>> BEGIN

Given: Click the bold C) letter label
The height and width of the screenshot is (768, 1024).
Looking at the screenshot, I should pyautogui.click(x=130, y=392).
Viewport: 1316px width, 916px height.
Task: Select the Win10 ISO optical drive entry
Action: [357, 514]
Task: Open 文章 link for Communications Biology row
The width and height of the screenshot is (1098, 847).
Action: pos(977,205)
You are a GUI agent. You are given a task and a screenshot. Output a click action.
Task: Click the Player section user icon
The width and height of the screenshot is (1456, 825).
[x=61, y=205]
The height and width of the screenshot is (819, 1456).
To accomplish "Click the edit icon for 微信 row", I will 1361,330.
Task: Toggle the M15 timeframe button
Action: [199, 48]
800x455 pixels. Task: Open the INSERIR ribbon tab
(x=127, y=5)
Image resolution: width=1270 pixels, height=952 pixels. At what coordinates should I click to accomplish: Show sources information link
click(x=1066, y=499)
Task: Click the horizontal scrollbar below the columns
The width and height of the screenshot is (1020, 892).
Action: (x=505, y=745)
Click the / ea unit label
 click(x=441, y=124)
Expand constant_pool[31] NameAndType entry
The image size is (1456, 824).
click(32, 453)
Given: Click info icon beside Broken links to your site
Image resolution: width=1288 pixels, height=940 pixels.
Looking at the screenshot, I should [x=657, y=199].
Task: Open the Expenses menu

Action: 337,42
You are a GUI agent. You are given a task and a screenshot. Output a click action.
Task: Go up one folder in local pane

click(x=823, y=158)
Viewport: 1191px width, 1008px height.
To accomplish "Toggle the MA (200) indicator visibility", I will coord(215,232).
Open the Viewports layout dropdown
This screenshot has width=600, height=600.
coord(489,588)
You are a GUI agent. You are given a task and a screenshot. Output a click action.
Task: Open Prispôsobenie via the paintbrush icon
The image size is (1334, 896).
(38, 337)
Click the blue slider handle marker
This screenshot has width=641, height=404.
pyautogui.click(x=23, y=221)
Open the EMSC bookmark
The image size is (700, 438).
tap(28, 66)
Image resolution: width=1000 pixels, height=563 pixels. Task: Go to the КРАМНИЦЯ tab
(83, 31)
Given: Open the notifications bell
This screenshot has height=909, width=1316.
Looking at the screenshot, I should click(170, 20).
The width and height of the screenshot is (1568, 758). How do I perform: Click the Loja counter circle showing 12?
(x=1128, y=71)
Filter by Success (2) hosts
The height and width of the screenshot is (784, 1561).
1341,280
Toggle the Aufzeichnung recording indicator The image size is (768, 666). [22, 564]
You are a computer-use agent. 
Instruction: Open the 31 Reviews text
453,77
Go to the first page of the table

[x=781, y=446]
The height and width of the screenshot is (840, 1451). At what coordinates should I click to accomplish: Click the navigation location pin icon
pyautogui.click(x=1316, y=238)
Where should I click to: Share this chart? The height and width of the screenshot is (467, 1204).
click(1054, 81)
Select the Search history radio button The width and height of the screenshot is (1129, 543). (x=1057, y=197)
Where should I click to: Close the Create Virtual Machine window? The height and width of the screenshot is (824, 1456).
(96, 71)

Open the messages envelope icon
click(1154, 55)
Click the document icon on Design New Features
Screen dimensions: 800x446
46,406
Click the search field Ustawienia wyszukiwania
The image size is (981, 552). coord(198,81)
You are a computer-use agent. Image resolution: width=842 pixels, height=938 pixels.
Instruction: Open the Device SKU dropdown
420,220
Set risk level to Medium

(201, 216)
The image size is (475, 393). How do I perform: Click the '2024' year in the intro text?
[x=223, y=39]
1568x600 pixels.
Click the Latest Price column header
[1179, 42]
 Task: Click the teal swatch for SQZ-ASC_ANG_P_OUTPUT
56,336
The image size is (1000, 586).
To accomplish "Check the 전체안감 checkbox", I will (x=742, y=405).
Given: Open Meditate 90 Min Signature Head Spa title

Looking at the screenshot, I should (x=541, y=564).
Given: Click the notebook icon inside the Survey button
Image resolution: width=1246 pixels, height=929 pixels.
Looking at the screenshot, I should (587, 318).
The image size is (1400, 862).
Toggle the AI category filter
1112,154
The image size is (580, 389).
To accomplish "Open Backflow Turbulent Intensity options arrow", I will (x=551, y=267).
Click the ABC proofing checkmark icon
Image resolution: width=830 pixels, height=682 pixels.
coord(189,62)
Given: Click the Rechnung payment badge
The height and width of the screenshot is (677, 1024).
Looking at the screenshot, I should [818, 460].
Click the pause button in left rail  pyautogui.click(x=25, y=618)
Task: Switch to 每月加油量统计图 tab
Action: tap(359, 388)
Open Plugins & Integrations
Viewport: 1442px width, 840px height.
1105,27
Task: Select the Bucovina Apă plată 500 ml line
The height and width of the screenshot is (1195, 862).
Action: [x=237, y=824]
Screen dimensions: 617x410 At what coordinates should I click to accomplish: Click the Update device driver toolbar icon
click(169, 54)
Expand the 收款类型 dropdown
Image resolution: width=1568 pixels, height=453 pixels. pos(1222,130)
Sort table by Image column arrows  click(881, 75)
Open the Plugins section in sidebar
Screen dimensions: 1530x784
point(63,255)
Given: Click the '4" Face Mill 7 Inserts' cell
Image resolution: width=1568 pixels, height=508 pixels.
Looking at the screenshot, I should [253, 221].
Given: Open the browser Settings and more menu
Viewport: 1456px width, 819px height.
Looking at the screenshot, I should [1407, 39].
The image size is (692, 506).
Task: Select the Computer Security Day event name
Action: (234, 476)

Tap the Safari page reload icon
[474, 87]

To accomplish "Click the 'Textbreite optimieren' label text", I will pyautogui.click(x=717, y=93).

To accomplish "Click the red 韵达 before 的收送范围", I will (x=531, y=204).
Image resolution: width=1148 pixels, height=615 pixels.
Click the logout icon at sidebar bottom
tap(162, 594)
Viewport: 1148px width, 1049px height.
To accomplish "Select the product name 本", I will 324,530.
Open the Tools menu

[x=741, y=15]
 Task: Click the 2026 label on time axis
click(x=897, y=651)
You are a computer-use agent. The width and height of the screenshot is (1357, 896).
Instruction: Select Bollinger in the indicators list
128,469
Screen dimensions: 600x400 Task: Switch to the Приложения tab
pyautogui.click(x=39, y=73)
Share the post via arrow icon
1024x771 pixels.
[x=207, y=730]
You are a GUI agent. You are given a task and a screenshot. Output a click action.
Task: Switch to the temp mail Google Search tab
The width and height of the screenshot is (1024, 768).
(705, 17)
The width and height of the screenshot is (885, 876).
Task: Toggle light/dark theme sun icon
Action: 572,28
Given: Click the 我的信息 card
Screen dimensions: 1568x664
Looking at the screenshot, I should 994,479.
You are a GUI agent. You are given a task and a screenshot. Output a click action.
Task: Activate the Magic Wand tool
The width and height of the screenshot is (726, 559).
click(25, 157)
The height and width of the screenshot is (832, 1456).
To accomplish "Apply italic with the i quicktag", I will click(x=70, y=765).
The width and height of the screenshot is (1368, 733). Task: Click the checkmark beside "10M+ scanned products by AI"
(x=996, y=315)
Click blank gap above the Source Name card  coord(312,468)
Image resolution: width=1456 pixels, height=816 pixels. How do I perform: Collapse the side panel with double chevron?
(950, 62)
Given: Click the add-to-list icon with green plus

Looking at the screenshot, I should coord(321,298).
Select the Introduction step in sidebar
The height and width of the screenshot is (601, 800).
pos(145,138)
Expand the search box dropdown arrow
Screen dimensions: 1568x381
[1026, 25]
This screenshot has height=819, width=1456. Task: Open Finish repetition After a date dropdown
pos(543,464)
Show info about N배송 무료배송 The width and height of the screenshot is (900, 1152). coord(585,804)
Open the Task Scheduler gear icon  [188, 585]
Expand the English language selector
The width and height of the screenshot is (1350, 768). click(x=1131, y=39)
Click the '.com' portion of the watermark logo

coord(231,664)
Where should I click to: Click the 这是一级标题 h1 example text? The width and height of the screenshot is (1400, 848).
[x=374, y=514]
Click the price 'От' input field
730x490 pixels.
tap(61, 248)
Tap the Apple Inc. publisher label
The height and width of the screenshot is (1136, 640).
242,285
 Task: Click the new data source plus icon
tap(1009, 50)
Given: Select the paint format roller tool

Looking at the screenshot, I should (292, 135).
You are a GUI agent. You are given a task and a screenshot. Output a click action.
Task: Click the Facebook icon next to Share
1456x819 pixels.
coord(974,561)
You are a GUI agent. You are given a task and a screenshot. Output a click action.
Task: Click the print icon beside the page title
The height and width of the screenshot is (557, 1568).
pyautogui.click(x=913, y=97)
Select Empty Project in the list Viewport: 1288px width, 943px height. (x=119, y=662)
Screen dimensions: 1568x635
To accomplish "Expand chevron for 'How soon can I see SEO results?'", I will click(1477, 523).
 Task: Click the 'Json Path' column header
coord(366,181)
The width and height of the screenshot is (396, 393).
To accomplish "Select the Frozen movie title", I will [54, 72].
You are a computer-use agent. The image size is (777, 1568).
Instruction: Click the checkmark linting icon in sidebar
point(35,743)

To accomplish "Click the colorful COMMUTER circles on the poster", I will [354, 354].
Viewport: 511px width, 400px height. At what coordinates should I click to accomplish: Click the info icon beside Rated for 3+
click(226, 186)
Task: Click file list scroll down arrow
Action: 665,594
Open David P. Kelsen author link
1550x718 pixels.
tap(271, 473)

>> END

**TASK:** Please extract the lines from the line that contains "Open the Task" through the line that contains "point(35,743)", both included, and reproduce them verbatim.

**TASK SOLUTION:**
Open the Task Scheduler gear icon  [188, 585]
Expand the English language selector
The width and height of the screenshot is (1350, 768). click(x=1131, y=39)
Click the '.com' portion of the watermark logo

coord(231,664)
Where should I click to: Click the 这是一级标题 h1 example text? The width and height of the screenshot is (1400, 848).
[x=374, y=514]
Click the price 'От' input field
730x490 pixels.
tap(61, 248)
Tap the Apple Inc. publisher label
The height and width of the screenshot is (1136, 640).
242,285
 Task: Click the new data source plus icon
tap(1009, 50)
Given: Select the paint format roller tool

Looking at the screenshot, I should (292, 135).
You are a GUI agent. You are given a task and a screenshot. Output a click action.
Task: Click the Facebook icon next to Share
1456x819 pixels.
coord(974,561)
You are a GUI agent. You are given a task and a screenshot. Output a click action.
Task: Click the print icon beside the page title
The height and width of the screenshot is (557, 1568).
pyautogui.click(x=913, y=97)
Select Empty Project in the list Viewport: 1288px width, 943px height. (x=119, y=662)
Screen dimensions: 1568x635
To accomplish "Expand chevron for 'How soon can I see SEO results?'", I will click(1477, 523).
 Task: Click the 'Json Path' column header
coord(366,181)
The width and height of the screenshot is (396, 393).
To accomplish "Select the Frozen movie title", I will [54, 72].
You are a computer-use agent. The image size is (777, 1568).
Instruction: Click the checkmark linting icon in sidebar
point(35,743)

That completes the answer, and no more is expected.